The Outsider episode 2 review: intelligent script and strong performances
The Outsider continues to be a solid murder mystery while an unforeseen development changes everything in the case. Spoilers.
This review contains spoilers.
Early in The Outsider episode two Roanoke, there’s a meeting between Frank and Terry at the jail that is one of the most crackling, sharp exchanges in any television show in recent memory. It has the snap of real conversation, or the snap of a 1930s screwball comedy without the wordplay. Frank and Terry are sharp, batting a conversational ball around, cutting each other off, finishing each other’s thoughts. It’s pure brilliance.
The thing that makes it work, aside from the intelligence of Richard Price’s script is the way both actors approach the scene. Terry isn’t defensive, he’s open and honest and confused; he wants to help but he also can’t give the cops rope enough to hang him. Frank is just as confused, but angry, enraged by the betrayal of someone who he thought of as a solid member of the community. Terry tempts fate by mentioning Frank’s late son Derek, but when Jason Bateman launches into a long baseball story about how Derek’s son changed his nickname from The Whiffer to Drag It, it’s a thing of restrained beauty.
It’s a funny story, it twists around, it highlights a lot about Derek, Frank, and Terry’s relationship, and at the end of it, when Jason Bateman chokes back tears and finishes the story without letting the emotion go. Simply stunning. All of the emotion Terry feels plays across Jason Bateman’s face without being showy; only a little quaver in his voice and a few extra blinks gives away just how hurt and stunned and angry Terry is about this whole situation, about how he’s done so much for the kids of the community, Frank’s own son included, only to be accused of a horrible crime that he knows he didn’t do.
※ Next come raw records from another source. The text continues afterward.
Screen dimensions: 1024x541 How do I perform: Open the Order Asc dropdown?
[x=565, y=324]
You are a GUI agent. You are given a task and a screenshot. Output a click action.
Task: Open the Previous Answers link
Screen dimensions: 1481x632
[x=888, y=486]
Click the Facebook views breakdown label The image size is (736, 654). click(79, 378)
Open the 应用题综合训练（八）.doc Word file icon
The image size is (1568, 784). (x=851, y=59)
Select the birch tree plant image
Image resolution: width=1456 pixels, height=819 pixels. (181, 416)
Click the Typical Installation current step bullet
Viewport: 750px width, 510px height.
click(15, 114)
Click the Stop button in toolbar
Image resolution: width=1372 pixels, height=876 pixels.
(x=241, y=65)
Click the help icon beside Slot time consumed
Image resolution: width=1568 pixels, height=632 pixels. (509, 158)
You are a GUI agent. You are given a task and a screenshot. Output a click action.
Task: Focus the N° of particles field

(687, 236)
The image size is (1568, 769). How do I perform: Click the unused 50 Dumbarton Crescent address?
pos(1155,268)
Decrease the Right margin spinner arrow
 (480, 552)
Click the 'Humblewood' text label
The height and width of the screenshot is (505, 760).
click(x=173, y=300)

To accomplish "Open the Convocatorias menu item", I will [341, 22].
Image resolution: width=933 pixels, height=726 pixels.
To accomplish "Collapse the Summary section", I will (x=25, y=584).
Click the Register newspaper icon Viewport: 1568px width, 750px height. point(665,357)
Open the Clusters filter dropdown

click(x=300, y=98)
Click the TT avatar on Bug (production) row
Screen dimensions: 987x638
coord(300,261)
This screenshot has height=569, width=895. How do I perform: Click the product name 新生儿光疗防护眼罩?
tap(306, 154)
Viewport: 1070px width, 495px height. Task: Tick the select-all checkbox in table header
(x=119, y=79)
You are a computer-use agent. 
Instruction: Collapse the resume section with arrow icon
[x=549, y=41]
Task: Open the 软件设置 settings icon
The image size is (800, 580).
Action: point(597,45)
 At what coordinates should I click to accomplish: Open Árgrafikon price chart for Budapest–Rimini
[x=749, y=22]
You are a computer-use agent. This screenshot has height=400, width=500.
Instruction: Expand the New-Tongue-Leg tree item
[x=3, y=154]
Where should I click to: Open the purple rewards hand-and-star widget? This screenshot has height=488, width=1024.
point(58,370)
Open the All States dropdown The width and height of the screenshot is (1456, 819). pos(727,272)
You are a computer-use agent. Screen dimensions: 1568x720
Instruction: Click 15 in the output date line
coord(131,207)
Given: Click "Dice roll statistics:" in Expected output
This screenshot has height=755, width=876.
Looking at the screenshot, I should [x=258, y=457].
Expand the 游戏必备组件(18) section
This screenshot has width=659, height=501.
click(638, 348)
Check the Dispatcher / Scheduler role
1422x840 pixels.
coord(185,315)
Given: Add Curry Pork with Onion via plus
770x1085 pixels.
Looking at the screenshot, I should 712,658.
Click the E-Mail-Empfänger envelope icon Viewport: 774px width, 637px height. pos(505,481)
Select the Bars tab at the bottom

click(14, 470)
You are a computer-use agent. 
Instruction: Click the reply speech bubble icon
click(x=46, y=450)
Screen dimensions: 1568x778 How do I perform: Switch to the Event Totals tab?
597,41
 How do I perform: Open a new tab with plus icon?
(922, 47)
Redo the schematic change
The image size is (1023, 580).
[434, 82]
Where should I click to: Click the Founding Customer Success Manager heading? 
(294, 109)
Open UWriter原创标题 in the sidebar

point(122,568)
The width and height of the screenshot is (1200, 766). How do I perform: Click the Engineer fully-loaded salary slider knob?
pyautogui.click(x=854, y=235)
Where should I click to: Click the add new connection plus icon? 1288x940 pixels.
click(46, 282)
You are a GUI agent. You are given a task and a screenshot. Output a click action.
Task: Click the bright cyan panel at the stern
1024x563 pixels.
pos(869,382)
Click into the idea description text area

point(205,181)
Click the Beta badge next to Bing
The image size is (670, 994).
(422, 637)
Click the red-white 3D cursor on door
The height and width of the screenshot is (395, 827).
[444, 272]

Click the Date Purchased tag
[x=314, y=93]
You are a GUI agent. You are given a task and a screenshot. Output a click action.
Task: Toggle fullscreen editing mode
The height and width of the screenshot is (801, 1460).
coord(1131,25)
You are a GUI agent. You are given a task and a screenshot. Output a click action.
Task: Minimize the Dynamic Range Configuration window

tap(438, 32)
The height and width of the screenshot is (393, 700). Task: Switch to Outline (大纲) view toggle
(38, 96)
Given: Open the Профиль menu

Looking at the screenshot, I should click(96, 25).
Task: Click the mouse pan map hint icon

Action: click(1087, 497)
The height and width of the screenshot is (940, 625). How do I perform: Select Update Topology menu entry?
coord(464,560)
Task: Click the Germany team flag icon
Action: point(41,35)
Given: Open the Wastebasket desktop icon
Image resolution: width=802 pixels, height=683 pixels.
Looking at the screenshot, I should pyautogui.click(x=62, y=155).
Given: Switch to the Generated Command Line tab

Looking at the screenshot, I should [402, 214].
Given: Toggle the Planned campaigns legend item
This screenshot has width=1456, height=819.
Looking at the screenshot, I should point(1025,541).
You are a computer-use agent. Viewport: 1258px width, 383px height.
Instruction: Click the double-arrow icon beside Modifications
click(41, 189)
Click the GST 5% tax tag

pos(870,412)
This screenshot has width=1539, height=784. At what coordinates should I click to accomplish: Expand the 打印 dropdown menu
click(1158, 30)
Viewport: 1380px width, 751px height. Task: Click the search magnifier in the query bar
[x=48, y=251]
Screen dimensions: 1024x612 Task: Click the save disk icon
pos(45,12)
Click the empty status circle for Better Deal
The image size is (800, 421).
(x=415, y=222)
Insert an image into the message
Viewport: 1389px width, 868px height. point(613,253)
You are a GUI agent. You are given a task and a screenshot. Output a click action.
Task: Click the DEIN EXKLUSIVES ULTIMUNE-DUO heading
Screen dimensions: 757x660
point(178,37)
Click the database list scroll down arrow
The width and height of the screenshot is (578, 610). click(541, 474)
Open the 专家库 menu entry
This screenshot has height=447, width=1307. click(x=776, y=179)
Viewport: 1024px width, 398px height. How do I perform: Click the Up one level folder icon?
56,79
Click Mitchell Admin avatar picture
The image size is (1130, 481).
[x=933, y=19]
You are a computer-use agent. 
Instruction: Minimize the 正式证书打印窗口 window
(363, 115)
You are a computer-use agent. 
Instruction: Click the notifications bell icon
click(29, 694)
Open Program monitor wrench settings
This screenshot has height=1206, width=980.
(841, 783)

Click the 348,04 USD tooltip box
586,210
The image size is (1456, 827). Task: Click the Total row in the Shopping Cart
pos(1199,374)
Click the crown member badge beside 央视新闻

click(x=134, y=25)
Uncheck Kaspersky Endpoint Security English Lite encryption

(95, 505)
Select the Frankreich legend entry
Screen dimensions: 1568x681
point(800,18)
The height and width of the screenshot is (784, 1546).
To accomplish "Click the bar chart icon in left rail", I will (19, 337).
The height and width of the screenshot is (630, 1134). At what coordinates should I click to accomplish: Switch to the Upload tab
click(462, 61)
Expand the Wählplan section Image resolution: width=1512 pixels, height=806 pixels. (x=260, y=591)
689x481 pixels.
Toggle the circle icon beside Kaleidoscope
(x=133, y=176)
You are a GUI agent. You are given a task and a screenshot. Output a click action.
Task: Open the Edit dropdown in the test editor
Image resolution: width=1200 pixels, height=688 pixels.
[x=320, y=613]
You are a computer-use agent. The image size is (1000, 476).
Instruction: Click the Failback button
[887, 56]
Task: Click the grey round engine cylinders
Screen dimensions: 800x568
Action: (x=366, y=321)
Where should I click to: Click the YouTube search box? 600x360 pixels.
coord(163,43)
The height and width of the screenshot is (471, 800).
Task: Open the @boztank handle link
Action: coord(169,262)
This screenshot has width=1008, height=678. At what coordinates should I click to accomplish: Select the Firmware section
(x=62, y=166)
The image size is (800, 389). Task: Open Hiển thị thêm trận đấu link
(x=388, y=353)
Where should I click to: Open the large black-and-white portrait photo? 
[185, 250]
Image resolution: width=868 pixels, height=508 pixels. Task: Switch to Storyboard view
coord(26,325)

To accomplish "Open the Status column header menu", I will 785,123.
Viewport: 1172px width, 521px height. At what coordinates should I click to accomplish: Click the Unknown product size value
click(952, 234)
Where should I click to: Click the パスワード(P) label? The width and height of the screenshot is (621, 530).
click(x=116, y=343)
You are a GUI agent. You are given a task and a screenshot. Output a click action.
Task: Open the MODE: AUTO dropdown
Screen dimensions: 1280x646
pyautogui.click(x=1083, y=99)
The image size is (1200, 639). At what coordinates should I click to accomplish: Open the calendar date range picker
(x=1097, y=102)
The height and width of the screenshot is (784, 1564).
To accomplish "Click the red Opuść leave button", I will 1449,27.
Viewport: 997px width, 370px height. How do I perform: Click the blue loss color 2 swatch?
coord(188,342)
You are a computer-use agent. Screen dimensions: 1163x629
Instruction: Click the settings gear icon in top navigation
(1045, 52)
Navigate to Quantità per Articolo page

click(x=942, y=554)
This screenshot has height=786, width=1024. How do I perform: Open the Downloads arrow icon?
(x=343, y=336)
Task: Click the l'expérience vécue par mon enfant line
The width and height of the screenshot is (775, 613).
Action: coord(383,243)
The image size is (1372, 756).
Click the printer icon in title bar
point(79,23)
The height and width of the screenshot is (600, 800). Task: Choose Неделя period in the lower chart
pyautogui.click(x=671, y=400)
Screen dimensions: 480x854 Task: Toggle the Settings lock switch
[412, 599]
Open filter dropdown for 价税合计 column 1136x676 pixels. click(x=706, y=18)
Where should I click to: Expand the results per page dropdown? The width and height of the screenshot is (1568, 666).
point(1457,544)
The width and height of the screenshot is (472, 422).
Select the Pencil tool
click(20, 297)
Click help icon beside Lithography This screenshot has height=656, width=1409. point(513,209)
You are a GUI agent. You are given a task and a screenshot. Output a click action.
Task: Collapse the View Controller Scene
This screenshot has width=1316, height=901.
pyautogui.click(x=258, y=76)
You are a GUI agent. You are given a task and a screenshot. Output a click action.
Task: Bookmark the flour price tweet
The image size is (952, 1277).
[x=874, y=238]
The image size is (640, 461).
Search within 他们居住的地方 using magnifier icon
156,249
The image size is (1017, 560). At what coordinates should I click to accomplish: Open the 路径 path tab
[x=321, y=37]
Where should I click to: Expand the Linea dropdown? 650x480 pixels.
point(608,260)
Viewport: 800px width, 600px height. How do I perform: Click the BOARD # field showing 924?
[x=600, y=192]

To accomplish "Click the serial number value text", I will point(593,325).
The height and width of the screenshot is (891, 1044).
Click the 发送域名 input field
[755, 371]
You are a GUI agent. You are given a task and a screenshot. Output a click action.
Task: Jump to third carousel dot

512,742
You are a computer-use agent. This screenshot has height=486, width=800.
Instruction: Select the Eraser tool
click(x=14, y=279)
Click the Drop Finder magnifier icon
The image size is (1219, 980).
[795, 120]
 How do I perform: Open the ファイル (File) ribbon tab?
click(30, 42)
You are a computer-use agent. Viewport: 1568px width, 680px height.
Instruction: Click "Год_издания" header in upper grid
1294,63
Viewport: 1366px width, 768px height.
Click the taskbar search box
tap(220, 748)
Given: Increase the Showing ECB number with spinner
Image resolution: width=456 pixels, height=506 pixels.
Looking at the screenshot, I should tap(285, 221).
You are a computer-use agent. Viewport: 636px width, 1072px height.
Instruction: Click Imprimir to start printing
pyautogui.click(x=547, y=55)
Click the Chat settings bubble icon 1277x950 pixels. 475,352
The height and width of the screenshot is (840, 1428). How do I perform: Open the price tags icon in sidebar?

Terry wants his freedom, and he’s defending himself against the charges, but even if he’s exonerated, Terry will never be able to get his life back. Like Frank’s life after the death of his son, Terry’s life before, as a teacher and upstanding pillar of the community, is done for, and both men know it. Frank has to decide if he’s done the right thing or harmed an innocent man, and Terry only wants to make it through this incident whole. Things only get muddier from there, after a horrible incident throws the entire investigation into turmoil.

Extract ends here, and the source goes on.